───── EXCERPT ─────

Since Nevada seated the nation’s first majority-female state legislature in January, the male old guard has been shaken up by the perspectives of female lawmakers. Bills prioritizing women’s health and safety have soared to the top of the agenda. Mounting reports of sexual harassment have led one male lawmaker to resign. And policy debates long dominated by men, including prison reform and gun safety, are yielding to female voices.
Cancela, 32, is part of the wave of women elected by both parties in November, many of them younger than 40. Today, women hold the majority with 23 seats in the Assembly and 10 in the Senate, or a combined 52 percent.
No other legislature has achieved that milestone in U.S. history. Only Colorado comes close, with women constituting 47 percent of its legislators. In Congress, just one in four lawmakers is a woman. And in Alabama, which just enacted an almost complete ban on abortion, women make up just 15 percent of lawmakers.
The female majority is having a huge effect: More than 17 pending bills deal with sexual assault, sex trafficking and sexual misconduct, with some measures aimed at making it easier to prosecute offenders. Bills to ban child marriage and examine the causes of maternal mortality are also on the docket.
“I can say with 100 percent certainty that we wouldn’t have had these conversations" a few years ago, said Assembly Majority Leader Teresa Benitez-Thompson (D). "None of these bills would have seen the light of day.”
Nevada didn’t reach this landmark by accident. A loosely coordinated campaign of political action groups and women’s rights organizations recruited and trained women such as Cancela, who became political director of the 57,000-member Culinary Workers Union before she turned 30. One of those organizations, Emerge Nevada, said it trained twice as many female candidates ahead of the 2018 midterm election as it had in the preceding 12 years.
Meanwhile, the election of President Trump in 2016 mobilized Democratic women nationwide, including in Nevada, where women already held 40 percent of statehouse seats.
Along with the gender shift has come a steady increase in racial diversity: Of 63 lawmakers in Nevada, 11 are African American, nine are Hispanic, one is Native American and one, Rochelle Thuy Nguyen (D), 41, is the legislature’s first Democratic female Asian American Pacific Islander.
The result may seem surprising in a state more often defined by the hypersexuality and neon-lit debauchery of the Las Vegas Strip. Until 2017, the legislature included an assemblyman who had briefly appeared as an extra in a film about women being kidnapped and forced to live naked in kennels, according to PolitiFact.

─────

(GOAL 1)
Answer these questions about the article on Nevada's legislature:
(a) How many seats do women hold in the Nevada Assembly?
(b) What percentage of Colorado's legislators are women?
(c) How many members does the Culinary Workers Union have?

───── DATA FOR PROCESSING ─────

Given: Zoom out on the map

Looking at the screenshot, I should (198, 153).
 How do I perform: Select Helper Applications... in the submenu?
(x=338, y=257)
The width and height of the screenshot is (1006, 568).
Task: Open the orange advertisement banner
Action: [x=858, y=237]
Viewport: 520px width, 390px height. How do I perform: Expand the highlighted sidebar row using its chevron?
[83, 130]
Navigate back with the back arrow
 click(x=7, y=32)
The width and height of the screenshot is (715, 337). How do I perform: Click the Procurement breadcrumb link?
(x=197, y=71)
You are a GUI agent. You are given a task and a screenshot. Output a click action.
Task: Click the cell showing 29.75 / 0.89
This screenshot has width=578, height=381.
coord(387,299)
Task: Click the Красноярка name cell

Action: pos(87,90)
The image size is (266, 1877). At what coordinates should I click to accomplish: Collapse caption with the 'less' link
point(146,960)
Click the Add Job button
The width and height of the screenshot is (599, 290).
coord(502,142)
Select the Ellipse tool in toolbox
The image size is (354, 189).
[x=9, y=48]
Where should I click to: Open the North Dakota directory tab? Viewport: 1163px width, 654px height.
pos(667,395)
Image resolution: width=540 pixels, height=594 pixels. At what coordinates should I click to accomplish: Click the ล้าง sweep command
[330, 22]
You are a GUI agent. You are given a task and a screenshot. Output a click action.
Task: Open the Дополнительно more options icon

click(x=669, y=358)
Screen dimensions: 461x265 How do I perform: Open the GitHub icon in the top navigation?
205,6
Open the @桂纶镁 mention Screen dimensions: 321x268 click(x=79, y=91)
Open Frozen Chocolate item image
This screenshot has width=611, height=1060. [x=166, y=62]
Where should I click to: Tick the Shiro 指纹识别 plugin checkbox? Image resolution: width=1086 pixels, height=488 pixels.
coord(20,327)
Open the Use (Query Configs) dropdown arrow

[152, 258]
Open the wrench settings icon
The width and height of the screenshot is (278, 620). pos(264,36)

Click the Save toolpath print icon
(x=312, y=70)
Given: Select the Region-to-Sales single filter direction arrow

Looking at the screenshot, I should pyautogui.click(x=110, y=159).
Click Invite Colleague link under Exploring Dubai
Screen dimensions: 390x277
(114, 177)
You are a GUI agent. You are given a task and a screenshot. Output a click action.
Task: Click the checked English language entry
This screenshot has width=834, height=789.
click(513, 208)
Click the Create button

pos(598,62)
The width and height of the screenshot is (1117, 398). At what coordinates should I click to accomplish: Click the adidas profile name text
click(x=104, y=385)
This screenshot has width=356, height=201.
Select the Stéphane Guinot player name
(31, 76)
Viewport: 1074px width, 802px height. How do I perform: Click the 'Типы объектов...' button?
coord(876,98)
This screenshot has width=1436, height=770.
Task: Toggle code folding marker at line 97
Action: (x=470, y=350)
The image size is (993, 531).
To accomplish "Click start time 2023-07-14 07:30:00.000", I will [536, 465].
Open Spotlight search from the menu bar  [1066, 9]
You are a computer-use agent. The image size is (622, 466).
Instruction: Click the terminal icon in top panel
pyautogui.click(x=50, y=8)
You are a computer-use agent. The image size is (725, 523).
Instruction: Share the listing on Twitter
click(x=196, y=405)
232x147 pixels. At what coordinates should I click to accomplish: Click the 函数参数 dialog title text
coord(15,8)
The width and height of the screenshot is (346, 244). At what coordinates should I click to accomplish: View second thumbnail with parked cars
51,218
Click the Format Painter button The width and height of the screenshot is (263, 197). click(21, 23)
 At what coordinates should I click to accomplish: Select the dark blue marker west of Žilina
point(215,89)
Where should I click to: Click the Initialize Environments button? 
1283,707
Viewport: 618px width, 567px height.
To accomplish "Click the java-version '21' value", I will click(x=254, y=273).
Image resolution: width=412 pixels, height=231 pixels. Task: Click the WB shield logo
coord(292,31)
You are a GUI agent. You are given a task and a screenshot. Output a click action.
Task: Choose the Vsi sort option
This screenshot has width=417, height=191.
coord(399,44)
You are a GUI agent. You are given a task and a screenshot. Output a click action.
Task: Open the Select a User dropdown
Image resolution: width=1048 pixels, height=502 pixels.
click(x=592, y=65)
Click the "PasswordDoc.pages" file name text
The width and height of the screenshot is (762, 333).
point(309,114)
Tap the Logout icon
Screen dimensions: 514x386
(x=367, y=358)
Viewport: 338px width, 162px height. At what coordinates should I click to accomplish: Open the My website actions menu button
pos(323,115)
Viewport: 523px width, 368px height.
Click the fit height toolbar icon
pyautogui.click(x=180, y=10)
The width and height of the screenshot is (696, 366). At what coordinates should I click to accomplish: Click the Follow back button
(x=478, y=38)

─────

(GOAL 2) Write out the rows again, starting at the first row and ending at the line that contains "Action: [x=858, y=237]". Swap "Zoom out" for "Zoom in" and leave everything else the same.

(CORRECT RESPONSE 1)
(a) 23
(b) 47 percent
(c) 57,000

(CORRECT RESPONSE 2)
Given: Zoom in on the map

Looking at the screenshot, I should (198, 153).
 How do I perform: Select Helper Applications... in the submenu?
(x=338, y=257)
The width and height of the screenshot is (1006, 568).
Task: Open the orange advertisement banner
Action: [x=858, y=237]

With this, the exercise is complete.